[Passage]

Patrick: Thanks for having me. I wanted to mention that I really appreciate the person that you have right now. I actually came from the projects in Queens. It's funny to me because when she's speaking, it fascinates me how it's not part of the general conversation that people from such disparate upbringings or whatever could have very similar experiences.
I was in a program that ended up sending me to private school and then an Ivy League university. University. Similarly, there was a lot of code-switching going on. There was a lot of realizing that people from different backgrounds and middle and upper middle class have a certain understanding of the machinations of these things, or their parents do things for them, where if you don't and your parents don't understand it or don't even speak the language necessarily, like those students have to go through a completely different process and have to learn a lot of things a lot quicker and a lot harder.
It's also interesting. I appreciate that she mentioned how although she grew up poor, she did grow up with land, which is something that a lot of Black people would not have been allowed to have. It's funny to me because that's one of those things where it would be incumbent upon our leaders to understand how to talk to the citizenry about bridging those gaps. She talks about how she's poor. My automatic thought is, "Oh, yes, but you had land." That's, that's poor, but different poor.
Somebody from there might say, "Oh, well, you grew up poor, but you grew up in New York City where there's so many social services." It's poor, but it's different poor. You have a hospital every five minutes. It's poor, but it's different poor. Meanwhile, there are other experiences that we all go through trying to move through society in America and move through class in America that's very similar. I feel like the Democratic Party in particular has done itself in the citizenry a very big disservice by not being willing to actually address that and speak on those aspects of class.
Brigid Bergin: Patrick, thank you so much for that call. Sarah, I definitely want to give you a chance to respond to a lot of what Patrick raised there.
Sarah Smarsh: Well, it made my heart sing. Thank you, Patrick. Poor, but different poor. That's exactly right. What keeps me going in this work, which I've been talking class as a journalist for like 20 years now, about 10 years more pointedly through personal narrative and essays and memoir. When I hear from folks like Patrick who say, like, I, too, have a class story and where it's a different place, but also there's this parallel thing, that sense of connection and validation around discussing this thing we're not talking about as a country, it helps everybody.

[/Passage]

Your assignment: Decide whether each statement agrees with the conversation on class: (a) Patrick grew up in the projects in Queens; (b) Patrick went on to attend a state university; (c) Sarah Smarsh has talked about class as a journalist for about 20 years. Answer yes or no for each, and quote the words of the conversation that settle it.

[Provided information]

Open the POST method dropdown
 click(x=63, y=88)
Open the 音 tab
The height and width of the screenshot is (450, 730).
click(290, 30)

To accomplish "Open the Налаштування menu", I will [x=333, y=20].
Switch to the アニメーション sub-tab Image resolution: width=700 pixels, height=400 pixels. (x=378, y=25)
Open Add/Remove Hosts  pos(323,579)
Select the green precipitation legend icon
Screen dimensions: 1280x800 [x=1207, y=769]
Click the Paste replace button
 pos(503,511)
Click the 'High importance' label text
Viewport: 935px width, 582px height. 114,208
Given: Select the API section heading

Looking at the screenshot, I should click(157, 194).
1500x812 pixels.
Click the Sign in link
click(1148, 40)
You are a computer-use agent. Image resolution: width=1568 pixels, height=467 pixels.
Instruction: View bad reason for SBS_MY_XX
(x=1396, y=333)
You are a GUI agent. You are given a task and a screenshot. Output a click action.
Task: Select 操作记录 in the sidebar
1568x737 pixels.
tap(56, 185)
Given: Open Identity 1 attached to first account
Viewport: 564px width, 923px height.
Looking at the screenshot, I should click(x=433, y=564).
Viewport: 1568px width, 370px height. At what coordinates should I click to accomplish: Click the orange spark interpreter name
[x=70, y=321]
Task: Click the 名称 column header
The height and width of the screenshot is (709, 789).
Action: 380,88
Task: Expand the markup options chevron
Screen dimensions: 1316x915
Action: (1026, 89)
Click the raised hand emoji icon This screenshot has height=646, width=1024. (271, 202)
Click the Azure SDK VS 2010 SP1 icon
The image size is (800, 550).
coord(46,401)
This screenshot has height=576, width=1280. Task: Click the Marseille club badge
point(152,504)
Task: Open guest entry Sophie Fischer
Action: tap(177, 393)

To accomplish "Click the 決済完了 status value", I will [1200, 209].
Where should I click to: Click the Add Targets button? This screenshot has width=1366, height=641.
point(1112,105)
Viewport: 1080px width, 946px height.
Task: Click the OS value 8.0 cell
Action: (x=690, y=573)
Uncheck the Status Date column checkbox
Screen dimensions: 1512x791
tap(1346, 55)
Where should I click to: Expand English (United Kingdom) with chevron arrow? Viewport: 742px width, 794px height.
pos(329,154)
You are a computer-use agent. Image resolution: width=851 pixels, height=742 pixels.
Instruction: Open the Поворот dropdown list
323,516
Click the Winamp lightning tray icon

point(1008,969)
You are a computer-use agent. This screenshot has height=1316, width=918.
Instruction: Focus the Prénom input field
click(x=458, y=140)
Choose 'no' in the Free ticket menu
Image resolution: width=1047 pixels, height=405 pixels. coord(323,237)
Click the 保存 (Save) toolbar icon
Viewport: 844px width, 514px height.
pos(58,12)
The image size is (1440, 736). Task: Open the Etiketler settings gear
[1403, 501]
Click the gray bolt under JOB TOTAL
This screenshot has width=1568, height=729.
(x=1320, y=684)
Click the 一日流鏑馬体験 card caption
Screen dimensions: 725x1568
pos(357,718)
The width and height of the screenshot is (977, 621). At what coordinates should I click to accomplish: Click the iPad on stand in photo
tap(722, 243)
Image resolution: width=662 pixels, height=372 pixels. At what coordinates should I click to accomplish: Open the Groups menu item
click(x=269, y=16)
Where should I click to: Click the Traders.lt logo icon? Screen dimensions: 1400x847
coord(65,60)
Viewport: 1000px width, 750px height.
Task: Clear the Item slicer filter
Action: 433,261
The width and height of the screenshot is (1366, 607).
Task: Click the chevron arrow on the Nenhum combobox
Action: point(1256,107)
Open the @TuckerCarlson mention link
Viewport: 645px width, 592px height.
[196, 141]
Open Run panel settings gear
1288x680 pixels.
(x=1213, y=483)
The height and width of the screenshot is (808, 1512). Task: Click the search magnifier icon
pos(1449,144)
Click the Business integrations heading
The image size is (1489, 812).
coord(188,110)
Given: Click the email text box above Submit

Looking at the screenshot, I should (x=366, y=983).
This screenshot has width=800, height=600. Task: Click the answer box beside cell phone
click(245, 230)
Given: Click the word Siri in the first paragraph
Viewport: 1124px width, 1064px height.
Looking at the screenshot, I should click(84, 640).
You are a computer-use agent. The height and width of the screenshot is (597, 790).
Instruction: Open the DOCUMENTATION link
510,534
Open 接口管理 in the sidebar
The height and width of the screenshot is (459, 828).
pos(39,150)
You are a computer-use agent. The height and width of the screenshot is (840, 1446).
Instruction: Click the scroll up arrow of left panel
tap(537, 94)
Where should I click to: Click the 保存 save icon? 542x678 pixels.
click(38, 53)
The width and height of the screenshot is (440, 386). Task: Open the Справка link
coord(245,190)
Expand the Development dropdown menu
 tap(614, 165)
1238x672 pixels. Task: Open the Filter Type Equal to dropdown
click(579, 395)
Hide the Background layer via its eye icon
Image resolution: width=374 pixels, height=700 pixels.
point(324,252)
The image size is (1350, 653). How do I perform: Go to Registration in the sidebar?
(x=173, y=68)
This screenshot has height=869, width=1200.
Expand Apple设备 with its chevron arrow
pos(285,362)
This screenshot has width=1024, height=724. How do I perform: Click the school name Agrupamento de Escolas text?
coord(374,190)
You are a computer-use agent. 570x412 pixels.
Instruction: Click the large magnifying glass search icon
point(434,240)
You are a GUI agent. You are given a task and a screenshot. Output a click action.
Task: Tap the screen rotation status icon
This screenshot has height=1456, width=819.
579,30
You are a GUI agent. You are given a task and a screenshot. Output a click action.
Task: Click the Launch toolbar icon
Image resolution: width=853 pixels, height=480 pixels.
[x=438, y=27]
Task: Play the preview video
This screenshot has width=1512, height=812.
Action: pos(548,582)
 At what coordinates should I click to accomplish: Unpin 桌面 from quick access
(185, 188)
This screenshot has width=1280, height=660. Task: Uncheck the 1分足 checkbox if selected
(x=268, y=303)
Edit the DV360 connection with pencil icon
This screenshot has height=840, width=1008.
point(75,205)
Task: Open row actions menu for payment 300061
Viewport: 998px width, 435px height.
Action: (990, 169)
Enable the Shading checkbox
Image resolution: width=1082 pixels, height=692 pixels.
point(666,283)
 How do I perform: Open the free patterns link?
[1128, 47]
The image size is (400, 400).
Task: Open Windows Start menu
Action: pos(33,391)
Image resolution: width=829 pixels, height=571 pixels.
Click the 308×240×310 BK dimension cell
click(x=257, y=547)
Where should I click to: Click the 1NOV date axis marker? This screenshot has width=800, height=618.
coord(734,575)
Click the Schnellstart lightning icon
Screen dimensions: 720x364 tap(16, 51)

[/Provided information]

Task answer:
(a) Yes: "I actually came from the projects in Queens."
(b) No: "sending me to private school and then an Ivy League university."
(c) Yes: "I've been talking class as a journalist for like 20 years now."